训练目标结合 normalized grasp space 中的 velocity prediction 和 geometric hand supervision。论文会重建 predicted clean grasp，通过 MANO 得到 3D hand landmarks，并在 camera frame 下使用 L1 loss：

\[L = \lambda_v L_v + \lambda_{3D}(1 - t)L_{3D}\]

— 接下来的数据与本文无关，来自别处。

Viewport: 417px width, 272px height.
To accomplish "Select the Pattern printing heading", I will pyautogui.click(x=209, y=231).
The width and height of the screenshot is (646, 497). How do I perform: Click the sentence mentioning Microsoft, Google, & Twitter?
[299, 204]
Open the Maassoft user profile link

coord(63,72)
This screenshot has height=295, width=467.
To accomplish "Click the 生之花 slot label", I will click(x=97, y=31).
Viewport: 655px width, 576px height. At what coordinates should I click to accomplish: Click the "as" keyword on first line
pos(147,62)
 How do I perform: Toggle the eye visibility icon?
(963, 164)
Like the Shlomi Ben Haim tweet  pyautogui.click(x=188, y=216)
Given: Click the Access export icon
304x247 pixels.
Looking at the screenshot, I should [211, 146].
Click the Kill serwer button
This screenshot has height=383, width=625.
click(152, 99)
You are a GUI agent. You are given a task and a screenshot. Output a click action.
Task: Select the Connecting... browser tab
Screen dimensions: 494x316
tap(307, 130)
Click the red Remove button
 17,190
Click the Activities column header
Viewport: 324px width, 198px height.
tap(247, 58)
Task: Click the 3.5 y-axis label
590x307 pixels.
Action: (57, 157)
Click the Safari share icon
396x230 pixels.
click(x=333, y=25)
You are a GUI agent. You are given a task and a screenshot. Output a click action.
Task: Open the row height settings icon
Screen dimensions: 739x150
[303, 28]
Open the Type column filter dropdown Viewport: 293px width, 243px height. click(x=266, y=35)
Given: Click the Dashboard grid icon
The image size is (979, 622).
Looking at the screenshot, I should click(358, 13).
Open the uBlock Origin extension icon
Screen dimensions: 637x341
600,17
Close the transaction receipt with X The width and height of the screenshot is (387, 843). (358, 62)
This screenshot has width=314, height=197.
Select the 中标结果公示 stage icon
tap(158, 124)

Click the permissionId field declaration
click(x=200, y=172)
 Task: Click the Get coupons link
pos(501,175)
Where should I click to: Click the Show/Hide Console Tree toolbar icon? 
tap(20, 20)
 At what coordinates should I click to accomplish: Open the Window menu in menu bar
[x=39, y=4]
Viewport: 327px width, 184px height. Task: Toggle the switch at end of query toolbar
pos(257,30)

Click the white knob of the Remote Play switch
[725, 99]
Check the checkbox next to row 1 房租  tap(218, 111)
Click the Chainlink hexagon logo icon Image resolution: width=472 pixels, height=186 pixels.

其中 (\lambda_v = 1)，(\lambda_{3D} = 20)。((1 - t)) 因子强调接近 clean 的 denoising steps，因为这些步骤里的 reconstructed hand 在几何上更有意义。这个 3D loss 很关键：去掉它后，HUG-Bench test success 从 73.0% 降到 32.7%，fingertip contact error 从 14.6 mm 升到 35.7 mm。完整模型训练 100K steps，使用 AdamW、batch size 128 和两张 RTX 5090，包括 MuJoCo validation 在内约 10 小时。

HUG-Bench

HUG-Bench 包含 90 个未见日常物体，按五类几何形状（cylindrical、spheroidal、prismatic、appendaged、amorphous）和三个尺寸区间组织。每个 category-size cell 有四个 validation objects 和两个 test objects，因此真实机器人评估使用 30 个 test objects。物体刻意选得比较难，覆盖小物体、大物体、handle、articulated structures 和需要结构化接触的物体，例如 glue stick、pepper shaker、wine bottle、strawberry、football、storage bin、picnic basket、rubber duck、grapes、headphones 和 easel。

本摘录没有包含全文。